Il tempo: elemento insostituibile e fondamentale.
La nostra vita è scandita dal tempo, e gli stessi uomini si sono sforzati con ogni mezzo di atomizzarlo, numerarlo e sfruttarlo a seconda delle proprie necessità.
Una esistenza priva di tempo ci è difficilmente concepibile, poiché le nostre valutazioni personali nascono e si sviluppano in un determinato momento, in una fessura temporale.
Perché il tempo è cosi importante?
Perché è per mezzo di esso e attraversando lo spazio, che si dispiega la nostra esperienza di vita.
E quale dovrebbe essere una delle attività in grado di assorbire una buona fetta della nostra personale riserva di ore?
Il lavoro, ovviamente.
Il lavoro dovrebbe essere quella attività che non solo ci consente di portare a casa la “palanca”  – e quindi di sostentarci finanziariamente – ma altresì rappresentare quella componente della routine che riesce a scandire il ritmo delle nostre giornate, procurandoci quella piacevole sensazione di trovarci nel posto giusto, al momento giusto, mentre ci rendiamo operativi.
Lo so, anche io – mentre sto scrivendo – mi rendo conto di quanto dovrò abusare di condizionali, periodi ipotetici e soprattutto di quanto dovrò riferirmi a concetti “metafisci” e “irreali”, che si scostano profondamente dal quotidiano, dove il lavoro è un omino smunto e scalcinato, che si nasconde nell’ombra e sguscia via come una saponetta incazzata.
Anche se ho voluto introdurre l’argomento odierno in maniera un po’ visionaria, appare chiaro come i concetti di tempo e di lavoro siano fortemente connessi, a prescindere dalla nostra effettiva volontà.

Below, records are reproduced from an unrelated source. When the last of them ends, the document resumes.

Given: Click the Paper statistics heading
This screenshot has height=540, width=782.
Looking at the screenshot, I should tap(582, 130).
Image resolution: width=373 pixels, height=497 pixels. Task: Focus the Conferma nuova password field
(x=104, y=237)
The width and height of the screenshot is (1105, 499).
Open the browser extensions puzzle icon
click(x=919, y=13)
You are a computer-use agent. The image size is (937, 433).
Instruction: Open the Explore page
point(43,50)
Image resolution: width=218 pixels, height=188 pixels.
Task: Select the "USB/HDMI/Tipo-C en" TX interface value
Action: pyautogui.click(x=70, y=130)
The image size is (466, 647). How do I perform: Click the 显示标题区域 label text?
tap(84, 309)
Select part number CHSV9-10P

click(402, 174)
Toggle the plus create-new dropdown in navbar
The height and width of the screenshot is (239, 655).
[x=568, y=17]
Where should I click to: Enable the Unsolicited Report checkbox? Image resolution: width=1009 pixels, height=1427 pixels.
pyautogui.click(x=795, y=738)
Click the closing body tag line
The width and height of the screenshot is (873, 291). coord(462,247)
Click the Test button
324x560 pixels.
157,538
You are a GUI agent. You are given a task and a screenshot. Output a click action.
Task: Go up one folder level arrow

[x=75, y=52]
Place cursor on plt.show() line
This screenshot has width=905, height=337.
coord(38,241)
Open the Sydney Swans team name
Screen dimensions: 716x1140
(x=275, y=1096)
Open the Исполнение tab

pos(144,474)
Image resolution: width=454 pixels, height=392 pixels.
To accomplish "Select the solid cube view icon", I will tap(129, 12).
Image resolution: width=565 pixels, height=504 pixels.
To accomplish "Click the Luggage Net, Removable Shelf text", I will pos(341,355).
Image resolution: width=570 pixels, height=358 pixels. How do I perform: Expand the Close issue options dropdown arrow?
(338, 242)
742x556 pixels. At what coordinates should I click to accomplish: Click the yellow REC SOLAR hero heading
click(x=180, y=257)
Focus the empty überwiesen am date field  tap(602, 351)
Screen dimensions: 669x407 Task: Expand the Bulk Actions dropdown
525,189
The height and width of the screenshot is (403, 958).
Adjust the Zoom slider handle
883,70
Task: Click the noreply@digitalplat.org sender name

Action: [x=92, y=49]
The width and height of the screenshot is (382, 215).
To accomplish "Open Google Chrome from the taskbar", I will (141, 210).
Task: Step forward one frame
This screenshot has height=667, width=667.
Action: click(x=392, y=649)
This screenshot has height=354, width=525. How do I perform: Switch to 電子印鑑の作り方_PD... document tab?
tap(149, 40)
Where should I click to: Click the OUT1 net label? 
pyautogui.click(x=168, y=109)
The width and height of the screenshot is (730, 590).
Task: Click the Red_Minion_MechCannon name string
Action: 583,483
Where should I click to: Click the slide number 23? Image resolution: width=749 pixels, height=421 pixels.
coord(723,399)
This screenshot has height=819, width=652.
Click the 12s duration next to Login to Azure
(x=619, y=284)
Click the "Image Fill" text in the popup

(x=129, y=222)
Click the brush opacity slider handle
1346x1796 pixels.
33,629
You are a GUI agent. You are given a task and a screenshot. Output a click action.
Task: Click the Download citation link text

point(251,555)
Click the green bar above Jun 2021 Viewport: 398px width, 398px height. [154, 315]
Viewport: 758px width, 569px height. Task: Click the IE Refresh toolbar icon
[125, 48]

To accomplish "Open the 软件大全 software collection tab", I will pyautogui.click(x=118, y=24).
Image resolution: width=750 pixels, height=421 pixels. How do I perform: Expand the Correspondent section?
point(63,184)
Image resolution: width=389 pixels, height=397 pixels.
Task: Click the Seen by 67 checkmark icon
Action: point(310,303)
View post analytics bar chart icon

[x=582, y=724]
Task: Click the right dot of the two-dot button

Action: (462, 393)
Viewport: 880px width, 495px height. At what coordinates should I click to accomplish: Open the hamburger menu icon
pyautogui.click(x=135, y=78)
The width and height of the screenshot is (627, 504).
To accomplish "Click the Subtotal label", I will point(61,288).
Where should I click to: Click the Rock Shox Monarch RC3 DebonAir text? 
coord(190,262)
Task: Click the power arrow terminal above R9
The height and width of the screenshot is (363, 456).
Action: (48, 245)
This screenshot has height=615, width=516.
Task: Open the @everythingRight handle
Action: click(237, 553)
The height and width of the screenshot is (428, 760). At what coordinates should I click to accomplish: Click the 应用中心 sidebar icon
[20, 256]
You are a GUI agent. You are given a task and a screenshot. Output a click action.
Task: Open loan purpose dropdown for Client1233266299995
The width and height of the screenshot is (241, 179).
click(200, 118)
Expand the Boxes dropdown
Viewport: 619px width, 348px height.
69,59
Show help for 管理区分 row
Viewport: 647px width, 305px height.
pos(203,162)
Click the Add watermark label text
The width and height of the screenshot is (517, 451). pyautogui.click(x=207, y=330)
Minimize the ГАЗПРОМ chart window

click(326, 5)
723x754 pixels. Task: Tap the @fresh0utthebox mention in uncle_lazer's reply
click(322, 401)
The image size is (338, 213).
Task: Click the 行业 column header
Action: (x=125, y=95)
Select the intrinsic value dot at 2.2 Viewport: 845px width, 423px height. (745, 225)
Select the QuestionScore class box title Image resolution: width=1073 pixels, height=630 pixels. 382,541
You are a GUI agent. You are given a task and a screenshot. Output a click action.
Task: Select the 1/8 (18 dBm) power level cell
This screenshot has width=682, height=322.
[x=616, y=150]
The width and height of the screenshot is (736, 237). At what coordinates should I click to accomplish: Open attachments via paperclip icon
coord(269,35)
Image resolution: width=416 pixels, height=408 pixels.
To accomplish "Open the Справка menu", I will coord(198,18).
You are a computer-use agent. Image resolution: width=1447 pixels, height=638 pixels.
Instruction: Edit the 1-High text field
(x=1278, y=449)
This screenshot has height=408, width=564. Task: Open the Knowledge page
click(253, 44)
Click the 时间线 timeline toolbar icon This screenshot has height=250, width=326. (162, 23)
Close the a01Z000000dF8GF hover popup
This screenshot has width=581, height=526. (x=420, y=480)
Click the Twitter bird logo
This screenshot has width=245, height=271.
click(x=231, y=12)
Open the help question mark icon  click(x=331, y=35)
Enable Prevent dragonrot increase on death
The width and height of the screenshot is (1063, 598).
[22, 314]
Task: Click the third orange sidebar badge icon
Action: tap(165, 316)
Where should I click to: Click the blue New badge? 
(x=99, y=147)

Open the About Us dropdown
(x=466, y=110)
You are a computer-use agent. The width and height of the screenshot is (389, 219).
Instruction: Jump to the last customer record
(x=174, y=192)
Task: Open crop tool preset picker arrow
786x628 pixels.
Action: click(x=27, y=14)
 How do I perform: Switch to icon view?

Ma perché interessarsi di questi argomenti tanto attuali, quanto scontati?
Perché una notizia molto interessante ha colpito il mio occhio, qualche giorno fa.
Una notizia svedese, per la precisione.
Pare che in Svezia, a Goteborg per la precisione, si stia svolgendo un progetto pilota che porterà un campione di lavoratori del pubblico impiego a prestare servizio per sole 6 ore al giorno.
Questo perché – a quanto pare – si è sviluppata in seno alla attuale coalizione di governo svedese la convinzione che un orario di lavoro ridotto porterebbe ad un incremento dello stato di salute generale dei funzionari e, conseguentemente, ad un incremento delle loro prestazioni.
Questo esperimento durerà un anno, al termine del quale verranno fatti dei raffronti statistici tra gli esaminati che avranno lavorato con orario ridotto e i funzionari ordinari.
Obbiettivo, o forse sarebbe meglio dire,  speranza degli ideatori è quella di riuscire a migliorare lo stato generale di salute dei funzionari, i quali chiedendo meno giorni di malattia e sentendosi più riposati mentalmente e fisicamente, andrebbero ad incrementare le proprie capacità a beneficio dei compiti svolti.
Una vera e propria inversione di tendenza, rispetto all’ideale stakanovista di “posto di lavoro” comunemente intenso in ambito occidentale.
Inutile dire che sarà interessante leggere questo rapporto, tra un anno.
Questo sia per capire se sia possibile imboccare una via alternativa rispetto a quella ormai consolidata dal binomio “molto tempo – molta produzione”, e anche per verificare se e come la vita di un lavoratore possa godere o meno dei benefici concessi dal maggior tempo a propria disposizione.
Tempo che potrà essere sfruttato per coltivare le proprie passioni, per consolidare o approfondire relazioni interpersonali, o semplicemente per riposarsi.
Quante volte ci siamo detti che oggigiorno viviamo per lavorare, e non lavoriamo per vivere?
Ed è effettivamente per la maggior parte delle persone è così: il lavoro ha assunto la dimensione preponderante all’interno della propria vita.
Non solo in termini di energie da dedicargli, e di necessarietà per mantenere la propria autosufficienza, ma anche e soprattutto in virtù di minuti, ore e giorni impegnati.
Potrebbe essere un precedente dal valore scientifico e sociologico interessante, che potrebbe aprire a nuove considerazioni e a fare ulteriori passi verso un sistema produttivo che non sia basato unicamente sull’accumulo massiccio ed atemporale del plusvalore, ma su una idea di economia più “naturale” e modellata sui ritmi più consoni alle esigenze di un essere umano. Un individuo che ha la necessità ineludibile di svilupparsi nella professione, ma che non può certo ridursi a diventare una estensione materiale di questa.
Un uomo che vede sempre più in crisi la propria posizione all’interno della realtà che lo circonda, e cerca disperatamente di trovare il proprio posto, nello spazio e nel tempo.